#### Source:
>> Start

Question

Solve each inequality. Graph the solution set, and write it using interval notation.$$2 k+3 \geq k+8$$

Answer

**step1 Solve the Inequality**

To solve the inequality, we need to isolate the variable 'k' on one side. First, subtract 'k' from both sides of the inequality to gather the 'k' terms.

$$2k + 3 \geq k + 8$$

$$2k - k + 3 \geq k - k + 8$$

$$k + 3 \geq 8$$

Next, subtract 3 from both sides of the inequality to isolate 'k'.

$$k + 3 - 3 \geq 8 - 3$$

$$k \geq 5$$

**step2 Describe the Graph of the Solution Set**

The solution $$k \geq 5$$ means that 'k' can be 5 or any number greater than 5. On a number line, this is represented by a closed circle (or a filled dot) at the point 5, indicating that 5 is included in the solution set. From this closed circle, a line extends to the right (towards positive infinity), indicating all numbers greater than 5 are also part of the solution.

**step3 Write the Solution Set in Interval Notation**

Interval notation expresses the range of numbers that satisfy the inequality. Since 'k' is greater than or equal to 5, the interval starts at 5 and extends to positive infinity. A square bracket '[' indicates that the endpoint is included, and a parenthesis ')' is used for infinity as it is not a specific number and cannot be included.

$$[5, \infty)$$

Alternative answer

Answer:
$k \geq 5$
Graph: (A number line with a closed circle at 5 and shading to the right)
Interval Notation: $[5, \infty)$

Explain
This is a question about solving linear inequalities and representing the solution . The solving step is:

First, we want to get all the 'k's on one side and all the regular numbers on the other side. It's kind of like balancing a scale!

>> End

#### Direction 1:
Answer these questions from the worked solution to the inequality above:
(a) What is subtracted from both sides first?
(b) What mark at 5 on the number line shows that 5 is part of the solution set?
(c) According to the solution, why is a parenthesis used next to infinity?
#### Direction 2:
Carry on with the worked solution to the inequality 2k + 3 ≥ k + 8, picking up after its last sentence.

#### Dataset excerpts:
>> Start

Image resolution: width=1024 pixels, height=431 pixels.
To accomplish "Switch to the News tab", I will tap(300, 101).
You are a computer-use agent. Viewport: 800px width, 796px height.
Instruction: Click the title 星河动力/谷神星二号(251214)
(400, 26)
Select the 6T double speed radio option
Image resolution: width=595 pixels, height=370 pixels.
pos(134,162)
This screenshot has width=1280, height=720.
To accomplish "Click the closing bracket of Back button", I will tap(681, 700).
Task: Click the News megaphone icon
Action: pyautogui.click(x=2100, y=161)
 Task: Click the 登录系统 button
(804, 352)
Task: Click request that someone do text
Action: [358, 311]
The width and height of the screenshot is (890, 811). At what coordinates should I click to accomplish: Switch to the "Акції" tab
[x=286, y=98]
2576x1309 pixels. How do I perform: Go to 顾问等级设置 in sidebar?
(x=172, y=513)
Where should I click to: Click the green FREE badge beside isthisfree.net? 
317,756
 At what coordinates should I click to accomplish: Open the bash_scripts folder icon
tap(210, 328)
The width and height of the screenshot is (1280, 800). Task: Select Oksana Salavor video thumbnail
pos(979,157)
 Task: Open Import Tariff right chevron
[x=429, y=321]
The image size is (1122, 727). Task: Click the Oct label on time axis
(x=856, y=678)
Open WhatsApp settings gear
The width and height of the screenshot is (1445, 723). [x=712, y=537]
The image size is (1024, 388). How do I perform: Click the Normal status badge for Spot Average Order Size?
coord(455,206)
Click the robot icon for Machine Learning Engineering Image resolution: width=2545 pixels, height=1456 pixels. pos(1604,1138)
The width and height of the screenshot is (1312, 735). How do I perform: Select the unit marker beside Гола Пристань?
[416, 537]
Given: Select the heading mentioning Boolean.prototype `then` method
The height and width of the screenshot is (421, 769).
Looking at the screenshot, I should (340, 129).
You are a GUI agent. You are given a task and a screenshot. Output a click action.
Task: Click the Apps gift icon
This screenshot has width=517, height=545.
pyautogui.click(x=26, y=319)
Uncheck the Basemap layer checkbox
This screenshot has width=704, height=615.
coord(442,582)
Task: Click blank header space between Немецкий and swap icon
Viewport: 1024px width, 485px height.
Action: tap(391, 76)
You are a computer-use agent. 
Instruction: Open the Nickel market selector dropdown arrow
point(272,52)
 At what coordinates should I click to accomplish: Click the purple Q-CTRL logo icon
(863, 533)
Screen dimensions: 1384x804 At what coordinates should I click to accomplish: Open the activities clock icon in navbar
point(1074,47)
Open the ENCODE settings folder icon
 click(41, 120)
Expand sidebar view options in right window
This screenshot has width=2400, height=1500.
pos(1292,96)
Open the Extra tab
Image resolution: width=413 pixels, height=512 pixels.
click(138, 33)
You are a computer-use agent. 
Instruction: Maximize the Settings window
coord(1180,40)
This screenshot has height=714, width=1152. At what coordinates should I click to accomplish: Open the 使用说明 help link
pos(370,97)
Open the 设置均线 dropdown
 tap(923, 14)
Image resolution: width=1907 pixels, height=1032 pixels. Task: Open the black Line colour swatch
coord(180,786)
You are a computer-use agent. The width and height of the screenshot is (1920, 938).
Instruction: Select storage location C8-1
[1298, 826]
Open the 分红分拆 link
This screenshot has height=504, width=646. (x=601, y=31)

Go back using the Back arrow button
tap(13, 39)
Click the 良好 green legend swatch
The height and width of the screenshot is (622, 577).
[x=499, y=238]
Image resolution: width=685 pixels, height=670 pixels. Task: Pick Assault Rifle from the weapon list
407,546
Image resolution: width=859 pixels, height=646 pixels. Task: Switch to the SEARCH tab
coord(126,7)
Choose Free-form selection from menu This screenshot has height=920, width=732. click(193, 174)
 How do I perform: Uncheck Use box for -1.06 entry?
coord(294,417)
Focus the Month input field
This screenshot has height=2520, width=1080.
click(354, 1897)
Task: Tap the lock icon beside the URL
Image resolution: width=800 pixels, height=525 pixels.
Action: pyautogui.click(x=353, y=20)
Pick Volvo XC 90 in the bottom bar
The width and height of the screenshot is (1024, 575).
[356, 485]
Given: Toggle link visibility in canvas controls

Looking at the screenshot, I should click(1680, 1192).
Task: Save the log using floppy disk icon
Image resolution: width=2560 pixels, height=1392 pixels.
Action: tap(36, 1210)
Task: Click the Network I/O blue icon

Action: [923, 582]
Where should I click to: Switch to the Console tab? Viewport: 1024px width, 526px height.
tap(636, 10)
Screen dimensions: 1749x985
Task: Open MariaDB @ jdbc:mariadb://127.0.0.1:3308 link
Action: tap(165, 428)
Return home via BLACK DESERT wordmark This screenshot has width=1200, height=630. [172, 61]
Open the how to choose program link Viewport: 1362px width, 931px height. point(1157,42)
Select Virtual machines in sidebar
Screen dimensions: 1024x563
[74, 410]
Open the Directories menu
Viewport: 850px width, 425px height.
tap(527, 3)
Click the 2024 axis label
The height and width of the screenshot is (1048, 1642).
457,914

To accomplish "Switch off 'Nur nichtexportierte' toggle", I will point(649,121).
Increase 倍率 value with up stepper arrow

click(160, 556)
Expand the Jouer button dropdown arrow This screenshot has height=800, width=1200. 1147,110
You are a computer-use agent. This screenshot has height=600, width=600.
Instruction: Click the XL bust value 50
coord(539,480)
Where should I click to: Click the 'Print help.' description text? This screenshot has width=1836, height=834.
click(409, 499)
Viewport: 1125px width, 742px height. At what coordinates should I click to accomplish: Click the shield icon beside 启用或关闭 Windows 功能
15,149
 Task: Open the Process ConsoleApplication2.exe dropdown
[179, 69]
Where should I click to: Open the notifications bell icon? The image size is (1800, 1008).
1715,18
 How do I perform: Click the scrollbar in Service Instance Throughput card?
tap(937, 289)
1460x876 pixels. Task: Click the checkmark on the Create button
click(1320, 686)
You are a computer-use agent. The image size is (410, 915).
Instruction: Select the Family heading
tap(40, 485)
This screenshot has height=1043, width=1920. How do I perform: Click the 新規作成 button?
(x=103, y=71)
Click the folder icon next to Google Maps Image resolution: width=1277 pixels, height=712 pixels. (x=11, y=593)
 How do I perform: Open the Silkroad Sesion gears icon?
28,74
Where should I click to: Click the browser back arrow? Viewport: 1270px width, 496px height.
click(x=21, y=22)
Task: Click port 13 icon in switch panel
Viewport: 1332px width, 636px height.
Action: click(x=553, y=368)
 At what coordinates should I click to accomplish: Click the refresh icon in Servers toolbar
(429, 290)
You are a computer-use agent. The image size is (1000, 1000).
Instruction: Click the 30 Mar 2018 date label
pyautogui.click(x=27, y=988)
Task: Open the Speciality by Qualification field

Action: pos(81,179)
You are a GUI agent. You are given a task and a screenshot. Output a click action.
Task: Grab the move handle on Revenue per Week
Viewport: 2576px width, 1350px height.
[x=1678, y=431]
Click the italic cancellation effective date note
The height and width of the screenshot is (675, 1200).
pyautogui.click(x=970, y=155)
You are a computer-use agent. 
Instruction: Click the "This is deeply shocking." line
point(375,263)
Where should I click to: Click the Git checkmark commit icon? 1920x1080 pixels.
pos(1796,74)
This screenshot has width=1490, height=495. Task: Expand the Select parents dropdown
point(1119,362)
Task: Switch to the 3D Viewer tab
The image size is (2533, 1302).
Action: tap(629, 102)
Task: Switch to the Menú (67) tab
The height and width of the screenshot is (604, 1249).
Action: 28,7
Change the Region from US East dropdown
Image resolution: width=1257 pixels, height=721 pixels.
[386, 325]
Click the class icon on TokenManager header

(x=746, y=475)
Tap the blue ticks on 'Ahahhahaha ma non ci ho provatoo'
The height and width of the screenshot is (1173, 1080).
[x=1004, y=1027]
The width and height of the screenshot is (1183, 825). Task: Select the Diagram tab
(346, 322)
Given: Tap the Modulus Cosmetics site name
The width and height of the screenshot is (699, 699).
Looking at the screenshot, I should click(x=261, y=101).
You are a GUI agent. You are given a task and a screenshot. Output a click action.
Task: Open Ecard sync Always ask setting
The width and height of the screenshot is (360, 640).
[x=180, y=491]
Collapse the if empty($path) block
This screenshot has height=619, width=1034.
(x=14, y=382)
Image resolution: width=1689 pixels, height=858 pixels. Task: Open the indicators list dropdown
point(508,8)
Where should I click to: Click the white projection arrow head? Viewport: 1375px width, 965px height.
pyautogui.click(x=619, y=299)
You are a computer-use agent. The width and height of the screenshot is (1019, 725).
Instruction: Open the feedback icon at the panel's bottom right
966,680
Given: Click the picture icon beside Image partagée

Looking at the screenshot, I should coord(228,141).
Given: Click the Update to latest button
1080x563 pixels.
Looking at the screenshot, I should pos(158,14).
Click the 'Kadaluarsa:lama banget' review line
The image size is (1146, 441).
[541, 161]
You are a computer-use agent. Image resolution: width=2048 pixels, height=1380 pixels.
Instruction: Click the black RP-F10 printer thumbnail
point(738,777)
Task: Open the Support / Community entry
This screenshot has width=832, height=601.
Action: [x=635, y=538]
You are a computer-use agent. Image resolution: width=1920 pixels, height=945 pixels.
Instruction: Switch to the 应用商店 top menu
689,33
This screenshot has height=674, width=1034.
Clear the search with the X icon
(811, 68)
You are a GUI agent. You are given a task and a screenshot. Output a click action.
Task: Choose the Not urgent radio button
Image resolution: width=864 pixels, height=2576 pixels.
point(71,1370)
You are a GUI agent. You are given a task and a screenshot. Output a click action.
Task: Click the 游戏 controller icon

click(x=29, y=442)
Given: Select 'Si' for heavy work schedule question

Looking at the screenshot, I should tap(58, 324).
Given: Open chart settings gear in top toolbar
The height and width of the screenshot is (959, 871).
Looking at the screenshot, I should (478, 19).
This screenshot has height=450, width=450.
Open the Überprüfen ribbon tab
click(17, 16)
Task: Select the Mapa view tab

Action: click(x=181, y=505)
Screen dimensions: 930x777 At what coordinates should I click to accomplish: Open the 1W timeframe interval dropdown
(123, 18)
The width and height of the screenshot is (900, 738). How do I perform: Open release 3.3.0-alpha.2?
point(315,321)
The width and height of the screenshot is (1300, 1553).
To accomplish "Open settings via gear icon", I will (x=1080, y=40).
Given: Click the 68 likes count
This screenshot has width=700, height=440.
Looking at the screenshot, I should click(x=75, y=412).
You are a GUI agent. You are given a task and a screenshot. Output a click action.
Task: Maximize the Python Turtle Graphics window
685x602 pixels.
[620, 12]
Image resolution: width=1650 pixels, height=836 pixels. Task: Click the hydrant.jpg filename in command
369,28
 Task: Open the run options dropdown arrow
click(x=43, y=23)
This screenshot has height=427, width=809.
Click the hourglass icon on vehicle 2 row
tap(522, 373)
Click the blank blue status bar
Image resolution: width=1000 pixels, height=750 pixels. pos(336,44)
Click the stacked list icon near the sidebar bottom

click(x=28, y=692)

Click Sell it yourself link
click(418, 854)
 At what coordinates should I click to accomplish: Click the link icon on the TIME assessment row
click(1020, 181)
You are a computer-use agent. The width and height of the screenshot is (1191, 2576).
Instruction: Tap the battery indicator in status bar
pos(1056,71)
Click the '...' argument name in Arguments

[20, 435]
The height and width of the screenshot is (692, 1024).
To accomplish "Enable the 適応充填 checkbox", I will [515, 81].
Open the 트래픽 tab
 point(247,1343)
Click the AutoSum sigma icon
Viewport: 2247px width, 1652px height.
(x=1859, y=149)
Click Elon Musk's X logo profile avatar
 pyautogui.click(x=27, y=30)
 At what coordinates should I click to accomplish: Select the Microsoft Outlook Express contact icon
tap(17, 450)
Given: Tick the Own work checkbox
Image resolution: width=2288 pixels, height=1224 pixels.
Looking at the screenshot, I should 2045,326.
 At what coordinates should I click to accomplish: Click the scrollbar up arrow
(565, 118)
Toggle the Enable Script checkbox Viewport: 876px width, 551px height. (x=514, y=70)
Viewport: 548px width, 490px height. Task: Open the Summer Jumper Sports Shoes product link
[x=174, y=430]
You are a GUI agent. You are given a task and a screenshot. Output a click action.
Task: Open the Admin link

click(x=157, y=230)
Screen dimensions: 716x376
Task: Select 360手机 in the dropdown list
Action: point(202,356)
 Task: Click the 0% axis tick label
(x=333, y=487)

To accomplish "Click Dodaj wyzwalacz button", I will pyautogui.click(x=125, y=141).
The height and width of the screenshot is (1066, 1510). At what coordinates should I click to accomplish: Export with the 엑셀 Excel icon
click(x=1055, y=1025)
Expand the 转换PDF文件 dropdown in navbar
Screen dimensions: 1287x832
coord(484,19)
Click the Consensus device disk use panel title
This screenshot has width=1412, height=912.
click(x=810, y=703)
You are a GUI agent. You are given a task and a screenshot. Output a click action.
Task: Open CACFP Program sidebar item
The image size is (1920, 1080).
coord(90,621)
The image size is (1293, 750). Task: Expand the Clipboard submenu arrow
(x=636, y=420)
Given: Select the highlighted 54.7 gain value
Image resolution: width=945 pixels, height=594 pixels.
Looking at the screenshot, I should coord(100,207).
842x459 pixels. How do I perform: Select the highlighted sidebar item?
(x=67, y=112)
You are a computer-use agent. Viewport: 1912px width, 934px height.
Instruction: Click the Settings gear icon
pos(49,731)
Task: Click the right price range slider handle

>> End

#### Task answer 1:
(a) k
(b) A closed circle (a filled dot)
(c) Infinity is not a specific number, so it cannot be included.

#### Task answer 2:
1. **Move the 'k' term:** I see a '2k' on the left and a 'k' on the right. To get rid of the 'k' on the right, I'll subtract 'k' from both sides of the inequality.
$2k + 3 \geq k + 8$
$2k - k + 3 \geq k - k + 8$
$k + 3 \geq 8$

2. **Move the number term:** Now I have 'k + 3' on the left and '8' on the right. To get 'k' by itself, I'll subtract '3' from both sides.
$k + 3 - 3 \geq 8 - 3$
$k \geq 5$

So, the answer is that 'k' must be greater than or equal to 5.

**To graph it:**
I draw a number line. I find the number 5. Since 'k' can be *equal to* 5, I put a solid dot (or a closed circle) right on the 5. Because 'k' can also be *greater than* 5, I draw an arrow or shade the line going to the right from the 5.

**For interval notation:**
This is just another way to write the solution. Since 'k' starts at 5 and includes 5, we use a square bracket `[`. Since it goes on forever to the right, we use the infinity symbol `∞`. Infinity always gets a parenthesis `)`. So, it looks like `[5, ∞)`.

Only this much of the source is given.